● WHAT IS REQUIRED
In the tribunal costs decision below, reproduce word for word the passage from "It appears from" to "24 January 2022.".

● EXTRACT
This is an application by a respondent to an internal appeal to recover its costs following the appellants withdrawing the appeal before the hearing.
[2]
BACKGROUND
On 10 May 2022 the Tribunal published its Reasons for Decision (the "Decision") and made orders in proceedings commenced in the Consumer and Commercial Division by Heather and Murdoch Scott-Young (the "Costs Respondents) against the Owners - Strata Plan No.77303 (the "Costs Applicant").
It appears from the Decision (the Appeal Panel was not provided with the initial Application or the Reply), that the Costs Respondents, who are owners of a lot in Strata Plan No.77303, had sought orders under the Strata Schemes Management Act 2015 (NSW), (the "SSM Act"), including an order for the appointment of a compulsory strata manager. The Costs Applicant opposed those orders. The matter was heard on 24 January 2022.
On 10 May 2022 the Tribunal made the following order:
Within two months of the date of these orders, the Owners Corporation is to:
(1) Repair the light in lot 2
(2) Repair the driveway lights.
and noted in the Decision that:
With the exception of the two items of repair, I am not satisfied that any other of the orders sought should be made.

● ROWS
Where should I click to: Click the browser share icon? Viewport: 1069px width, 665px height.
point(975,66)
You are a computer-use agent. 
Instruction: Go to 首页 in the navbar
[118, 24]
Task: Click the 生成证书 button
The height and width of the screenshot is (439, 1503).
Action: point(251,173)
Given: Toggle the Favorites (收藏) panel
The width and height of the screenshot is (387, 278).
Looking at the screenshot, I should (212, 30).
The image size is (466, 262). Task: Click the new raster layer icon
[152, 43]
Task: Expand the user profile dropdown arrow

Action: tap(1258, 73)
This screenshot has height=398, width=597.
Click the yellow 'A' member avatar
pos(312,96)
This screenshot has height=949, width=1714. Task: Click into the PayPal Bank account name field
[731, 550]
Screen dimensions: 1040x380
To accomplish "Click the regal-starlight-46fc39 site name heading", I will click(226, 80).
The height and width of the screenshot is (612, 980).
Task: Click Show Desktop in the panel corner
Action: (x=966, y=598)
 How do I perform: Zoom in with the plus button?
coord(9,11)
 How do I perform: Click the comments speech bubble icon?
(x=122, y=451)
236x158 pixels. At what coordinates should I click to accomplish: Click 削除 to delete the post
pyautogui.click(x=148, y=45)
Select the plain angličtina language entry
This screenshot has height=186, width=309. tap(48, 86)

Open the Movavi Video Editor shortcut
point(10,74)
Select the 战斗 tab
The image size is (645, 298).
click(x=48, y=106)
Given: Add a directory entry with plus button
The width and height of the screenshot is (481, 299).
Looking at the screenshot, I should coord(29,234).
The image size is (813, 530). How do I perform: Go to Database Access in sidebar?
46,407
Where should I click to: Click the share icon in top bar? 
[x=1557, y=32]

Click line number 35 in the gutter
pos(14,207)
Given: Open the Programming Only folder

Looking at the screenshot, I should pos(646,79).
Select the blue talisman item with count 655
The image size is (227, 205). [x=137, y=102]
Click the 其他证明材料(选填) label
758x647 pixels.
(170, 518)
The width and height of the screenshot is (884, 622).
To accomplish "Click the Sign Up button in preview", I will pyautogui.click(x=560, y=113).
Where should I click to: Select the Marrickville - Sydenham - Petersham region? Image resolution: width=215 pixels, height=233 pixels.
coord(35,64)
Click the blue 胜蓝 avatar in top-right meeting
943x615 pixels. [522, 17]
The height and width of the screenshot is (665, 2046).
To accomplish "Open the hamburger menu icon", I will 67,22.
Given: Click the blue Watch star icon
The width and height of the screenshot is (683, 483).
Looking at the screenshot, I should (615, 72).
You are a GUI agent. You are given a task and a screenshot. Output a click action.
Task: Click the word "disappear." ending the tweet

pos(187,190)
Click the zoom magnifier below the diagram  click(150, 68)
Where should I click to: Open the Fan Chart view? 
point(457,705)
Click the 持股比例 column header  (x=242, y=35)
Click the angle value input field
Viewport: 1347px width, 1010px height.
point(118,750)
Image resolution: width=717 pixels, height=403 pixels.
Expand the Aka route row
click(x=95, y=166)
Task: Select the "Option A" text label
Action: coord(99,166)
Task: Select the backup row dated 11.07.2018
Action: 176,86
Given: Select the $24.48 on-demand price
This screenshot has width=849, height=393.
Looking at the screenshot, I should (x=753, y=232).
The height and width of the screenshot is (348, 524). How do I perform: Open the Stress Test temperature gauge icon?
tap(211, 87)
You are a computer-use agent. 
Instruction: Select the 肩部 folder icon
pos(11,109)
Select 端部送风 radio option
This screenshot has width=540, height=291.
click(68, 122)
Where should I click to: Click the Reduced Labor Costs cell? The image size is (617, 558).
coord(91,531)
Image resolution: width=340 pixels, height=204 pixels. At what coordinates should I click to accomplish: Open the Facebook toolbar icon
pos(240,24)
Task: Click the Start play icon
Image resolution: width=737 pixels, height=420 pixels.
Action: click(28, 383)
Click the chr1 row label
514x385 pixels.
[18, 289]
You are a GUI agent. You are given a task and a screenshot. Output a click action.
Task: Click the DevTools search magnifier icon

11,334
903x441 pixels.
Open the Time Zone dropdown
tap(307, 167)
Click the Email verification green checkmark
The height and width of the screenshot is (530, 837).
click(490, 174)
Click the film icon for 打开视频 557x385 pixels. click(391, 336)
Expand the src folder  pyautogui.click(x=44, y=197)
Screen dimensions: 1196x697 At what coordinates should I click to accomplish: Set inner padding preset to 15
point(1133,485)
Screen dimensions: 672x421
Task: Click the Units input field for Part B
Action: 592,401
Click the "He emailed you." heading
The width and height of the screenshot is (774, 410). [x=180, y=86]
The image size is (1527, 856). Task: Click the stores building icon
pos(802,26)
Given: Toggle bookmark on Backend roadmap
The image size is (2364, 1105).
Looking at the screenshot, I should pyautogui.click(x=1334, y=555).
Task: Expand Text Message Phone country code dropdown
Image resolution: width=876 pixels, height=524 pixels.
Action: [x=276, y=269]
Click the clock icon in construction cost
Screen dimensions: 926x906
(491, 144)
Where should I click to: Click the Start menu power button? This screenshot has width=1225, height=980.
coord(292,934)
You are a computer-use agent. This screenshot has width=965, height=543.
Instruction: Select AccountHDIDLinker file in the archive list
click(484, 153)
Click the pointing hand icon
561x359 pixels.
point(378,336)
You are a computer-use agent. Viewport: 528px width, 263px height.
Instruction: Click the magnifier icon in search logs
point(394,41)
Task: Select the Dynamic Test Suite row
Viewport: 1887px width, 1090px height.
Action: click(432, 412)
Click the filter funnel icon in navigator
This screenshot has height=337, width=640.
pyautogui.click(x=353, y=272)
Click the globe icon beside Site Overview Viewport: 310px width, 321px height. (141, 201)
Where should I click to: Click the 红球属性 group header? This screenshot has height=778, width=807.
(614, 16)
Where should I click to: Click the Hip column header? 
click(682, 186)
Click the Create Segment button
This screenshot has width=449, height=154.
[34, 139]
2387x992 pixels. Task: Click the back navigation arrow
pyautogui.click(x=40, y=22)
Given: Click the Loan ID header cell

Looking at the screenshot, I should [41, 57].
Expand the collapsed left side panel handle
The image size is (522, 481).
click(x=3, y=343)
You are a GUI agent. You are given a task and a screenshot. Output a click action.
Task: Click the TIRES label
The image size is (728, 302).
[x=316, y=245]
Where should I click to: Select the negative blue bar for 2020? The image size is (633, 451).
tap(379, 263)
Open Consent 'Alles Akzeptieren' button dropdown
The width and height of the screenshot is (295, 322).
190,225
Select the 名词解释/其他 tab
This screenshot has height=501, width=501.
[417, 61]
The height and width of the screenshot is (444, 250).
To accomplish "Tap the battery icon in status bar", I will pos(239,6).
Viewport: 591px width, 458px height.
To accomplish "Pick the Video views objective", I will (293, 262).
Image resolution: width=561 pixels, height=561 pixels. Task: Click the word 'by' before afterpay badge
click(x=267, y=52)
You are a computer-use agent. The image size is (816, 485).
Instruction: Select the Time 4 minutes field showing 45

● EXPECTED ANSWER
It appears from the Decision (the Appeal Panel was not provided with the initial Application or the Reply), that the Costs Respondents, who are owners of a lot in Strata Plan No.77303, had sought orders under the Strata Schemes Management Act 2015 (NSW), (the "SSM Act"), including an order for the appointment of a compulsory strata manager. The Costs Applicant opposed those orders. The matter was heard on 24 January 2022.